[Opening INPUT DATA section]

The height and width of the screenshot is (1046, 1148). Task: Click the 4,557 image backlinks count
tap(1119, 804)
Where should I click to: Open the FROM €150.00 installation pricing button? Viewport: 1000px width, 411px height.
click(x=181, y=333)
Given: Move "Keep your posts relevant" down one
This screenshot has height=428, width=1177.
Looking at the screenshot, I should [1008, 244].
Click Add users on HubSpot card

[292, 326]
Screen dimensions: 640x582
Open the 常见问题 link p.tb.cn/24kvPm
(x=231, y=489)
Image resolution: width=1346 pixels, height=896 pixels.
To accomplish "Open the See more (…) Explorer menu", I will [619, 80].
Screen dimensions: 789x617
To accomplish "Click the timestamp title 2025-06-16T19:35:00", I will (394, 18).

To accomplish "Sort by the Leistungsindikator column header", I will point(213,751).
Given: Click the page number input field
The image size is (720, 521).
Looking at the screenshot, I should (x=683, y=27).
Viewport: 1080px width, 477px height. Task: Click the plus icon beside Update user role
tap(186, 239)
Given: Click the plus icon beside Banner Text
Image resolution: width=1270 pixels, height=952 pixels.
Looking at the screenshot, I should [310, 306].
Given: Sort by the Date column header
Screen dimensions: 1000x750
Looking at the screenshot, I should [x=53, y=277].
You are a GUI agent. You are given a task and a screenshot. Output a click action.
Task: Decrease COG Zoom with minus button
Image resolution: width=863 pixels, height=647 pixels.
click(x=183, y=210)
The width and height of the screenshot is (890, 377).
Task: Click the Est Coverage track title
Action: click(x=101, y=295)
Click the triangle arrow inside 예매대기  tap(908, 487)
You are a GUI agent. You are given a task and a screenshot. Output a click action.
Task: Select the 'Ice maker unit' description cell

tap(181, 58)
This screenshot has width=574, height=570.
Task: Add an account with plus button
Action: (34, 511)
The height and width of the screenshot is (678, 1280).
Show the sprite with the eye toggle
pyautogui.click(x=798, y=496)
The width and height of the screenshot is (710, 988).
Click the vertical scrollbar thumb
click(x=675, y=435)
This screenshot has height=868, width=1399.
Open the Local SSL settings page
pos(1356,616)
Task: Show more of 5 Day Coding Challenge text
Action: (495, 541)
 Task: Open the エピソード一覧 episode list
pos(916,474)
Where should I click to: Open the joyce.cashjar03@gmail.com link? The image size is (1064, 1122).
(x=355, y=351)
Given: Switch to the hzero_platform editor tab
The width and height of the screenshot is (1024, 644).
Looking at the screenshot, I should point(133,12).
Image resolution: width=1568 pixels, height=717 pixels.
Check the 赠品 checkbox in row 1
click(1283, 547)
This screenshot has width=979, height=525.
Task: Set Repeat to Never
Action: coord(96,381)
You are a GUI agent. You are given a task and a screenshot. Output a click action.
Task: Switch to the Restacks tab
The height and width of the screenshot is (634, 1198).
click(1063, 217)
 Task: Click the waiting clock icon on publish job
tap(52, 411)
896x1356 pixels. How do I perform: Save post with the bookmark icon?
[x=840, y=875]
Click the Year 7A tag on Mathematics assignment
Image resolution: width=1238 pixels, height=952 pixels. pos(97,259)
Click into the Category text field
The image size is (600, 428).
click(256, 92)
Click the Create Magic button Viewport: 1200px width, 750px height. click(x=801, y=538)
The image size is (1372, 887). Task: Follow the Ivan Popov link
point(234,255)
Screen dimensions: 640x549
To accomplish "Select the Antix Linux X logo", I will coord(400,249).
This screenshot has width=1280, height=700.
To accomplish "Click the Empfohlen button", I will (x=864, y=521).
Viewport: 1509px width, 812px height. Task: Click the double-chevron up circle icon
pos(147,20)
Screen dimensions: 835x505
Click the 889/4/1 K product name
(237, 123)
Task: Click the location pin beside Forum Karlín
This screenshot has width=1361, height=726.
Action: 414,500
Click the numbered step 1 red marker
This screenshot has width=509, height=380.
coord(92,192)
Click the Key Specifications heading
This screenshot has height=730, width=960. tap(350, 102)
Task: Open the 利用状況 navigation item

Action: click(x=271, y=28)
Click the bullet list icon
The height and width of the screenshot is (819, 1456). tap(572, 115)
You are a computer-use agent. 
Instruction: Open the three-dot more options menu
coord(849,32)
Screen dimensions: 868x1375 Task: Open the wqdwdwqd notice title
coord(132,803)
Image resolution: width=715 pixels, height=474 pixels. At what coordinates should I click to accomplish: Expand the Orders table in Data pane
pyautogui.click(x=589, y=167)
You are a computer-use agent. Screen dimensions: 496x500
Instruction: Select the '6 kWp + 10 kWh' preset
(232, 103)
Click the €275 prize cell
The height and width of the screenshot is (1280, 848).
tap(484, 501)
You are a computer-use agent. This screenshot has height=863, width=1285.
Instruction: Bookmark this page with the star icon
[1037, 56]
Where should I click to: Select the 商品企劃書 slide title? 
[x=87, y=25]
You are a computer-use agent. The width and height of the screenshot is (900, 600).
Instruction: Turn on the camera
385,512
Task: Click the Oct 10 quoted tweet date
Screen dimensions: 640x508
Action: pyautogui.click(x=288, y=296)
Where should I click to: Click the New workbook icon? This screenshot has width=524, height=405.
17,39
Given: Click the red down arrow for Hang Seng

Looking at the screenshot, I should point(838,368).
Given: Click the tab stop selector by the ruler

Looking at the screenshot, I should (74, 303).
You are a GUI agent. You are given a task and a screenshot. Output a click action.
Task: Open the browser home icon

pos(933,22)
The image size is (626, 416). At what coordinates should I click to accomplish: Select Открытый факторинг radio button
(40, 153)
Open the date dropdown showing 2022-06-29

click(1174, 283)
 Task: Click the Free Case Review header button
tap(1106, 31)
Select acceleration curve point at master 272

[Closing INPUT DATA section]

▶ YOUR OBJECTIVE: Would you please give the data above again, exactly as it appears?

▶ ANSWER:
The height and width of the screenshot is (1046, 1148). Task: Click the 4,557 image backlinks count
tap(1119, 804)
Where should I click to: Open the FROM €150.00 installation pricing button? Viewport: 1000px width, 411px height.
click(x=181, y=333)
Given: Move "Keep your posts relevant" down one
This screenshot has height=428, width=1177.
Looking at the screenshot, I should [1008, 244].
Click Add users on HubSpot card

[292, 326]
Screen dimensions: 640x582
Open the 常见问题 link p.tb.cn/24kvPm
(x=231, y=489)
Image resolution: width=1346 pixels, height=896 pixels.
To accomplish "Open the See more (…) Explorer menu", I will [619, 80].
Screen dimensions: 789x617
To accomplish "Click the timestamp title 2025-06-16T19:35:00", I will (394, 18).

To accomplish "Sort by the Leistungsindikator column header", I will point(213,751).
Given: Click the page number input field
The image size is (720, 521).
Looking at the screenshot, I should (x=683, y=27).
Viewport: 1080px width, 477px height. Task: Click the plus icon beside Update user role
tap(186, 239)
Given: Click the plus icon beside Banner Text
Image resolution: width=1270 pixels, height=952 pixels.
Looking at the screenshot, I should [310, 306].
Given: Sort by the Date column header
Screen dimensions: 1000x750
Looking at the screenshot, I should [x=53, y=277].
You are a GUI agent. You are given a task and a screenshot. Output a click action.
Task: Decrease COG Zoom with minus button
Image resolution: width=863 pixels, height=647 pixels.
click(x=183, y=210)
The width and height of the screenshot is (890, 377).
Task: Click the Est Coverage track title
Action: click(x=101, y=295)
Click the triangle arrow inside 예매대기  tap(908, 487)
You are a GUI agent. You are given a task and a screenshot. Output a click action.
Task: Select the 'Ice maker unit' description cell

tap(181, 58)
This screenshot has width=574, height=570.
Task: Add an account with plus button
Action: (34, 511)
The height and width of the screenshot is (678, 1280).
Show the sprite with the eye toggle
pyautogui.click(x=798, y=496)
The width and height of the screenshot is (710, 988).
Click the vertical scrollbar thumb
click(x=675, y=435)
This screenshot has height=868, width=1399.
Open the Local SSL settings page
pos(1356,616)
Task: Show more of 5 Day Coding Challenge text
Action: (495, 541)
 Task: Open the エピソード一覧 episode list
pos(916,474)
Where should I click to: Open the joyce.cashjar03@gmail.com link? The image size is (1064, 1122).
(x=355, y=351)
Given: Switch to the hzero_platform editor tab
The width and height of the screenshot is (1024, 644).
Looking at the screenshot, I should point(133,12).
Image resolution: width=1568 pixels, height=717 pixels.
Check the 赠品 checkbox in row 1
click(1283, 547)
This screenshot has width=979, height=525.
Task: Set Repeat to Never
Action: coord(96,381)
You are a GUI agent. You are given a task and a screenshot. Output a click action.
Task: Switch to the Restacks tab
The height and width of the screenshot is (634, 1198).
click(1063, 217)
 Task: Click the waiting clock icon on publish job
tap(52, 411)
896x1356 pixels. How do I perform: Save post with the bookmark icon?
[x=840, y=875]
Click the Year 7A tag on Mathematics assignment
Image resolution: width=1238 pixels, height=952 pixels. pos(97,259)
Click into the Category text field
The image size is (600, 428).
click(256, 92)
Click the Create Magic button Viewport: 1200px width, 750px height. click(x=801, y=538)
The image size is (1372, 887). Task: Follow the Ivan Popov link
point(234,255)
Screen dimensions: 640x549
To accomplish "Select the Antix Linux X logo", I will coord(400,249).
This screenshot has width=1280, height=700.
To accomplish "Click the Empfohlen button", I will (x=864, y=521).
Viewport: 1509px width, 812px height. Task: Click the double-chevron up circle icon
pos(147,20)
Screen dimensions: 835x505
Click the 889/4/1 K product name
(237, 123)
Task: Click the location pin beside Forum Karlín
This screenshot has width=1361, height=726.
Action: 414,500
Click the numbered step 1 red marker
This screenshot has width=509, height=380.
coord(92,192)
Click the Key Specifications heading
This screenshot has height=730, width=960. tap(350, 102)
Task: Open the 利用状況 navigation item

Action: click(x=271, y=28)
Click the bullet list icon
The height and width of the screenshot is (819, 1456). tap(572, 115)
You are a computer-use agent. 
Instruction: Open the three-dot more options menu
coord(849,32)
Screen dimensions: 868x1375 Task: Open the wqdwdwqd notice title
coord(132,803)
Image resolution: width=715 pixels, height=474 pixels. At what coordinates should I click to accomplish: Expand the Orders table in Data pane
pyautogui.click(x=589, y=167)
You are a computer-use agent. Screen dimensions: 496x500
Instruction: Select the '6 kWp + 10 kWh' preset
(232, 103)
Click the €275 prize cell
The height and width of the screenshot is (1280, 848).
tap(484, 501)
You are a computer-use agent. This screenshot has height=863, width=1285.
Instruction: Bookmark this page with the star icon
[1037, 56]
Where should I click to: Select the 商品企劃書 slide title? 
[x=87, y=25]
You are a computer-use agent. The width and height of the screenshot is (900, 600).
Instruction: Turn on the camera
385,512
Task: Click the Oct 10 quoted tweet date
Screen dimensions: 640x508
Action: pyautogui.click(x=288, y=296)
Where should I click to: Click the New workbook icon? This screenshot has width=524, height=405.
17,39
Given: Click the red down arrow for Hang Seng

Looking at the screenshot, I should point(838,368).
Given: Click the tab stop selector by the ruler

Looking at the screenshot, I should (74, 303).
You are a GUI agent. You are given a task and a screenshot. Output a click action.
Task: Open the browser home icon

pos(933,22)
The image size is (626, 416). At what coordinates should I click to accomplish: Select Открытый факторинг radio button
(40, 153)
Open the date dropdown showing 2022-06-29

click(1174, 283)
 Task: Click the Free Case Review header button
tap(1106, 31)
Select acceleration curve point at master 272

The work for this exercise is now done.